New Orleans to Houma #55

Wednesday, June 12

Today is our daughter Jenny's 26th birthday. She is big in our thoughts today. She lives in Portland, Oregon where she has completed her second year of law school. We are very proud of her.

We left at 4:20 a.m. this morning hoping to get through New Orleans before traffic got too heavy. It was a beautiful ride through the city.

 
 
 
At some point Ralph added more fuel.

We had two locks to go through….one before we got into the Mississippi River through New Orleans and one when we left the Mississippi and returned to the ICW.

The first one, the Industrial Canal Lock, we had to wait our turn behind a very large barge. Then we went in behind the next large barge. We tied up to the back of the barge. The excitement came when the barge started up his engines to exit the lock. He made an incredible wake and we found ourselves wheeling in circles, the captain driving excitedly forward and reverse trying to keep us from hitting anything. Stephen and Arlene ran from port to starboard with boat hooks also trying to keep us from hitting anything. We regret we did not get a video. It was more exciting than any amusement park ride. We, by the way, did not hit anything.

 

The next lock was less eventful. We got to go in immediately and had the entire lock to ourselves. However, after the lock opened we had to wait a long time on a railroad bridge that had opened for a train. Eventually the train came and our trip resumed.

One more basculle bridge to go.
 

By now it was 9:30 a.m. and we were all hungry. Arlene cooked a big breakfast with ham, fruit and pancakes. Before we got to eat there was a slight delay. We had picked up a stray line on our port prop. We had to tie up to a nearby parked barge ( no small feat) and Ralph got into the water to free the obstruction.

After that, breakfast was especially delicious.

We spent the rest of the afternoon motoring peacefully down the ICW. We know we're getting close to home. It's really hot in the afternoons now. We're again grateful that we have the shore powered AC for our evenings rest.

We traveled west through the swamplands of Louisiana. There was lots of debris in the water. Much of it was a plant named Hyacinth that seemed to be spreading everywhere. There were also lots of logs and sticks. We had to be careful driving through the debris as well as make frequent checks of the engines to be sure they were clear of the floating grasses.

We saw lots of industry and many cranes along the way.

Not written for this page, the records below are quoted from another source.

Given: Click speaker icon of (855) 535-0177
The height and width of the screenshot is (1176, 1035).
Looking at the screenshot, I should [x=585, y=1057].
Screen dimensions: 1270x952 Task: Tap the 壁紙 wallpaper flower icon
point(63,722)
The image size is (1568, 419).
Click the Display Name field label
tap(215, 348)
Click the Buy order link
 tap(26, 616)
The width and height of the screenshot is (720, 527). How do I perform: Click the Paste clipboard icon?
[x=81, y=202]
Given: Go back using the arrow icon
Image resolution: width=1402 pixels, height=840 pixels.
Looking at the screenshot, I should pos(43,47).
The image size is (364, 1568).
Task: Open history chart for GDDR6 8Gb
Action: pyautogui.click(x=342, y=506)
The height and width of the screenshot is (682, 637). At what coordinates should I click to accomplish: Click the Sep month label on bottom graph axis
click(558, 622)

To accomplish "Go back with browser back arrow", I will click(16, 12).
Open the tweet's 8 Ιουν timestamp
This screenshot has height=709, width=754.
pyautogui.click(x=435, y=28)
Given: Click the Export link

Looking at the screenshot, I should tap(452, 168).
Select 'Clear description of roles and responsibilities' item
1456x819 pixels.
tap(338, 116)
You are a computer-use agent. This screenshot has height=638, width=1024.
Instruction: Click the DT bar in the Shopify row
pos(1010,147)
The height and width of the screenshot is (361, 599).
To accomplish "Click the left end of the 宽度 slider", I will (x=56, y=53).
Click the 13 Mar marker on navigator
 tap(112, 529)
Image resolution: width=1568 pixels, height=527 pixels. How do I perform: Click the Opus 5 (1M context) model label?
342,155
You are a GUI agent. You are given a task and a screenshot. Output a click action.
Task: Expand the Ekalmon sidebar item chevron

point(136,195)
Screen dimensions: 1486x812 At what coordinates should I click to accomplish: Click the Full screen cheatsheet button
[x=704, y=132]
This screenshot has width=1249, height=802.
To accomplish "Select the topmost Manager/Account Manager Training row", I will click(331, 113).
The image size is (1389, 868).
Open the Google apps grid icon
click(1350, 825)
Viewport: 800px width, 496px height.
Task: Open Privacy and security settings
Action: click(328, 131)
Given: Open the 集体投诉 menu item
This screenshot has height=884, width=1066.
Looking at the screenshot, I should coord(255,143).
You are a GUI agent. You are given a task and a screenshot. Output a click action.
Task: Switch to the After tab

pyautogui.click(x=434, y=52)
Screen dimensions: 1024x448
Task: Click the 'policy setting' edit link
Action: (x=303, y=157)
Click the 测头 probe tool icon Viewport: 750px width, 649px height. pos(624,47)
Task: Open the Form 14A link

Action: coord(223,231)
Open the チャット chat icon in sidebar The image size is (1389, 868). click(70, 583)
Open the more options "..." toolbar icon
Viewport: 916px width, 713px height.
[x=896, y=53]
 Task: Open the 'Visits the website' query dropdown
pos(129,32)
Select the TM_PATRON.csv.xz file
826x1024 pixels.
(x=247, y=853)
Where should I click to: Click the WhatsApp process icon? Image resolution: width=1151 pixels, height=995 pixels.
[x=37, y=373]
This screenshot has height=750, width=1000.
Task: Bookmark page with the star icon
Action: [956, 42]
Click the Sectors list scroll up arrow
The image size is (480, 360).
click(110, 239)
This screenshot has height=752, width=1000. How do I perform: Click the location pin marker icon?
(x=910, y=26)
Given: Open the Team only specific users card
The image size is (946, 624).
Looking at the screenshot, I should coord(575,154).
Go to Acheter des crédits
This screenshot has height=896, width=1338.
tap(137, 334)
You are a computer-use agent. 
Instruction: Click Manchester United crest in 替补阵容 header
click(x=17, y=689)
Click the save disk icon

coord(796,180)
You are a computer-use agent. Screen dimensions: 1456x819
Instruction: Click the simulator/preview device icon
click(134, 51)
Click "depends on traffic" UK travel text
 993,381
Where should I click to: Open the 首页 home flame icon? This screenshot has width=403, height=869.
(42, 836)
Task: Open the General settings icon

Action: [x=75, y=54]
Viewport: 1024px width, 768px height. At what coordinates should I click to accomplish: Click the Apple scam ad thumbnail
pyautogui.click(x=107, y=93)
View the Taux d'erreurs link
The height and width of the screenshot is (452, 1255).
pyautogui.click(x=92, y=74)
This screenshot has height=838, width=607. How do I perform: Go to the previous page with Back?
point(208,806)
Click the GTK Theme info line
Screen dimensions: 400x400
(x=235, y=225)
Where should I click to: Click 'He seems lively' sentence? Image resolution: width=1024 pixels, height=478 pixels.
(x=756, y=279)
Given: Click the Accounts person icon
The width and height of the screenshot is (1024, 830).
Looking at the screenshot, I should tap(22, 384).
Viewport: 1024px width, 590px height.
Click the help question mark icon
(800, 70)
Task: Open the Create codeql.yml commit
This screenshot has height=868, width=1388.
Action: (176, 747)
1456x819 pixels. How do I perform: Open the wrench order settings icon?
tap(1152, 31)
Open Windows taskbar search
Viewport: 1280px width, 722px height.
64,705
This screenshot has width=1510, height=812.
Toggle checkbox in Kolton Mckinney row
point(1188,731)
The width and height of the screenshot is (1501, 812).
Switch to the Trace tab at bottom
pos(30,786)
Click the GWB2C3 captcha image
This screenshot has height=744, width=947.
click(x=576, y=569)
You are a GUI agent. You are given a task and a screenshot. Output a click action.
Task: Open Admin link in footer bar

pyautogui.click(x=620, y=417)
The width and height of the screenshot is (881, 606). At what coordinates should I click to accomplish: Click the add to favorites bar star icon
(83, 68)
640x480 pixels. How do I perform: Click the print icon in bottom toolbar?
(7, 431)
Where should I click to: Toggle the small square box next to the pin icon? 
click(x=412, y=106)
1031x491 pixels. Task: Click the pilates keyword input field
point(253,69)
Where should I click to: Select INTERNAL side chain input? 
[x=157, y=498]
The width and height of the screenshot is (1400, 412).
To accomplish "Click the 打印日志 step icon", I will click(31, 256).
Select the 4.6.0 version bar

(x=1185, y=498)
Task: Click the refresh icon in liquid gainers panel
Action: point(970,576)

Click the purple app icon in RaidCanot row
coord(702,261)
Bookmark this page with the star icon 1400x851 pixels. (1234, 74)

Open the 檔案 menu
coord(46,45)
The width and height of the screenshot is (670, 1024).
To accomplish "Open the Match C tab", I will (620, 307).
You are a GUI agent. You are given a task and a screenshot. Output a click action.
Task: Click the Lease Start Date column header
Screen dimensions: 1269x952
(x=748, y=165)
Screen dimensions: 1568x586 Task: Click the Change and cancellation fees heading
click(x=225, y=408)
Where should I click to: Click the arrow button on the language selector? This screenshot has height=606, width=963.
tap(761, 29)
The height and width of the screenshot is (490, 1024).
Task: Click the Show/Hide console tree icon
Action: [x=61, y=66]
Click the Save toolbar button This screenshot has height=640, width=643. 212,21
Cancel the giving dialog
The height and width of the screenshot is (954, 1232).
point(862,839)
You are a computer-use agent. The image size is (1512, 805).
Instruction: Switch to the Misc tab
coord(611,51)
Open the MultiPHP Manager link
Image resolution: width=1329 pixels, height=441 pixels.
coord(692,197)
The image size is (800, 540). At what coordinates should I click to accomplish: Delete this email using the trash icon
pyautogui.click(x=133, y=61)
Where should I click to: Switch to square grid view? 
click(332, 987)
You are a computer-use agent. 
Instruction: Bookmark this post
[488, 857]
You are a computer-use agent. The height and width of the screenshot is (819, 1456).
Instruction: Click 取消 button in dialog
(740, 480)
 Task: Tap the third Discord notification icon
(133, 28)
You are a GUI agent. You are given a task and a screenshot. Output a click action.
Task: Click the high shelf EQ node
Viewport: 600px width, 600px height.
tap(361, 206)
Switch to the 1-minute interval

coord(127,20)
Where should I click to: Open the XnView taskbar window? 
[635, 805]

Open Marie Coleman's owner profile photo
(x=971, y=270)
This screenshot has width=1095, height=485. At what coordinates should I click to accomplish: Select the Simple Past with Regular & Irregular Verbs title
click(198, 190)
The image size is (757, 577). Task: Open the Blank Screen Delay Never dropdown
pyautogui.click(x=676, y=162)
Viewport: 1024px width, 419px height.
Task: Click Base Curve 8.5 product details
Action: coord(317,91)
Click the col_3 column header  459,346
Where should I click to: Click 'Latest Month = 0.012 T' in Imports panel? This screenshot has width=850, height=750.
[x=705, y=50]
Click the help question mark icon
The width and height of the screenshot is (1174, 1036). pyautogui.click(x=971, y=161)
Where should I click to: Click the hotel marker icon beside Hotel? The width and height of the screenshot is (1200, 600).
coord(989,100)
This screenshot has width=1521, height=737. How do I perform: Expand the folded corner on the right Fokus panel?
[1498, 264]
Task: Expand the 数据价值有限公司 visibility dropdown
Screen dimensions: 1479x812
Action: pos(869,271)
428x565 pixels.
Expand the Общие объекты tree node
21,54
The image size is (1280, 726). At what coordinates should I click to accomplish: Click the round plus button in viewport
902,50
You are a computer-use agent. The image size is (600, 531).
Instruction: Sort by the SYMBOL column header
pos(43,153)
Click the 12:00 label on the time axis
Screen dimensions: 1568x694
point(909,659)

We also saw many barges and tugboats. The tugboats all monitored Channel 13 on the VHF as did we. They all identified themselves, their location and the direction of their travel to each other. Ralph did the same, letting them know who we were and where we were going.

We were really happy to see a rain cloud appear before us. We welcomed the relief from the hot sun. The rain never came, but it was definitely cooler for the rest of the afternoon.

We passed several bridges. One of them was a pontoon bridge. It looked almost like a barge itself. This was the first bridge of this sort we had seen in our travels. We also went through a swing bridge.

 

We arrived in Houma at 6:30 p.m. It was a lovely tie up by a city park with electricity and water with a nice restaurant nearby.

Life is good.

Fair winds,

Franci and Stephen

 

1 thought on “New Orleans to Houma #55

  1. The San Jacinto River was named after the hyacinth, and it flourished in abundance on Lake Conroe with its lovely purple flowers, until they introduced the white amur (grass carp), which ate every single thing that was green in the lake. I have spent plenty of time removing it from outboard props. (Not as bad as hydrilla, though.)